A recent pathophysiological model suggests that the main output structures of the basal ganglia (i.e., GPi and Substantia Nigra pars reticulata) provide tonic GABAergic inhibitory tone over the brainstem structures that control gait (such as the MLR and dorsal pendunculopontine nucleus) and the motor thalamus, preventing any unwanted movements at rest.12 Importantly, this tonic inhibition can be deactivated when an appropriate motor plan from the motor cortex is processed by the basal ganglia, relieving this inhibitory output.12 However, one can argue that when patients with PD and FOG proactively recruit a cortically controlled braking network as described above, additional activation of the STN might overrule any inhibitory relief accomplished through the basal ganglia system. Furthermore, in patients with PD and FOG the motor plans presented might already be inappropriate due to abnormal sensory integration,34 especially during challenging situations,42 which together with a dopamine depleted basal ganglia system decreases the likelihood of successful cortico-basal relief of gait inhibition.

The current study also found increased BOLD responses in the PD+FOG group across the inferior frontal gyrus bilaterally along with increased functional connectivity among subcortical regions associated with stopping (e.g., STN and GPi) and movement (e.g., MLR and CLR). Importantly however, another key region of the stopping network, namely the pre-SMA, was absent while the left premotor area actually showed significant decreased activation patterns in PD+FOG. Indeed, a predefined ROI analysis of the pre-SMA revealed reduced activation, although not significantly different, in the PD+FOG group during turning compared walking in the VR. The lack of significant group differences across the basal ganglia, thalamic and subcortical regions associated with stopping can potentially be explained by the removal of all behavioral freezing episodes from the analyses. As such, our results are aligned with previous studies that also showed reduced premotor activation in PD patient with FOG during gait imagery23,24 and behavioral freezing in the virtual reality task,13 along with profound structural20,54 and similarly increased functional connectivity impairments11 that have been reported in PD+FOG between the (pre-) SMA, STN and the CLR and MLR.
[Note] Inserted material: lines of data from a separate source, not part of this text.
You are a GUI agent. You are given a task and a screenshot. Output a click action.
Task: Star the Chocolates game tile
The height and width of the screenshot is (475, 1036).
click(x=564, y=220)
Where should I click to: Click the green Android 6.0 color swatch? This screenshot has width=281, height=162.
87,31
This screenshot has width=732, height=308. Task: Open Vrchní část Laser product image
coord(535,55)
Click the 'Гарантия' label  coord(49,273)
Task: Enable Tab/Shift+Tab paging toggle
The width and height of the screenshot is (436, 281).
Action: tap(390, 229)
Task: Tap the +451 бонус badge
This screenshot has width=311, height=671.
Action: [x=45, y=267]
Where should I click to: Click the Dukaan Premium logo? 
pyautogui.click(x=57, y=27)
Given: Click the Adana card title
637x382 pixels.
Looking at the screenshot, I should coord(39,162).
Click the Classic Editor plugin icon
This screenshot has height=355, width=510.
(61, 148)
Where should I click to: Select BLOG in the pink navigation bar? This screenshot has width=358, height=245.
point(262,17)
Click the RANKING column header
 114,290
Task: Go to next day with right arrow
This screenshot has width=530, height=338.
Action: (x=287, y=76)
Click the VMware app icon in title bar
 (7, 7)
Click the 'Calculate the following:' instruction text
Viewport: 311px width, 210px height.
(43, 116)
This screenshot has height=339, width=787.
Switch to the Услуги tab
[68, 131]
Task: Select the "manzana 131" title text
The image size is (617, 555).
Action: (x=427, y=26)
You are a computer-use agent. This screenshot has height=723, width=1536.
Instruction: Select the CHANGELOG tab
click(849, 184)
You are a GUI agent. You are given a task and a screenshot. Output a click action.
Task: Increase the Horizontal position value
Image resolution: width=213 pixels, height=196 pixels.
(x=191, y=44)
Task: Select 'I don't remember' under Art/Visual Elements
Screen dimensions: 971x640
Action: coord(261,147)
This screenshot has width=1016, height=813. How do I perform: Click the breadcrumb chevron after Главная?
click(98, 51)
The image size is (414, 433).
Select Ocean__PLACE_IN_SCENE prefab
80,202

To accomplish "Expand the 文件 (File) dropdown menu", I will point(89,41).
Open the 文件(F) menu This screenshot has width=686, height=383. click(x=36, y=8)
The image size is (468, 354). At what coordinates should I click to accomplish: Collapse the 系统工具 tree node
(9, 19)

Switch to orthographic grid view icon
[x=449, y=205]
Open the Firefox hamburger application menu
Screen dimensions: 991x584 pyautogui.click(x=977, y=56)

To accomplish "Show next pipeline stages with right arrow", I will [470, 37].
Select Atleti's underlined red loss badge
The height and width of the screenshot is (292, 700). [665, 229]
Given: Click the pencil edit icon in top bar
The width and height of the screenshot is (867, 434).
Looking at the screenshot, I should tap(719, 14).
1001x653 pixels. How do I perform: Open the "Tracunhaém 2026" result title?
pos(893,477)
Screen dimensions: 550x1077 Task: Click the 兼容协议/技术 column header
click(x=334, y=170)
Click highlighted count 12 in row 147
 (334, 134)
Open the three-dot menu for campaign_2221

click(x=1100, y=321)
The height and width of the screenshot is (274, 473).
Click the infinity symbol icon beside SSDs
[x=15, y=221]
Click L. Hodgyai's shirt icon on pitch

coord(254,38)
Based on the current results it can be speculated that PD patients with FOG have an inherent over activity across a stopping network when turning and that during this time the pre-SMA fails to provide necessary contextual input, rendering the striatum unable to correctly update the ongoing motor plan.11,52 This forces the GPi and STN to “shut down” activity in its’ efferent targets through the synchronization of the MLR and CLR,12 which in turn prevents the movement centers of the brain (such as the motor cortex, thalamus, and cerebellum) from receiving sensory information to adjust the gait cycle. To make matters worse, much of the sensory information gathered will already be inadequate, as PD+FOG have known proprioceptive, postural, saccadic and sensorimotor integration deficits,34,4143 which are all essential elements for the successful execution of a turn. Indeed, reduced BOLD responses were found in the current study in both the left premotor cortex along with the left and right superior parietal lobule, which are thought to be involved in the prediction of somatosensory consequences of a motor plan and the integration of sensorimotor information.23 The movements during a turn will therefore no longer match their predictions, leading to increased response conflict, which together with the prospective recruitment of a braking network, explains why turning is so likely to trigger FOG.

Conclusion

During the navigation of a turn in the virtual reality task, Parkinson’s disease patients with freezing of gait show altered BOLD responses across regions that implicate the prospective recruitment of a stopping network, which may be manifested pathologically as a freeze when sensorimotor processing becomes more complex.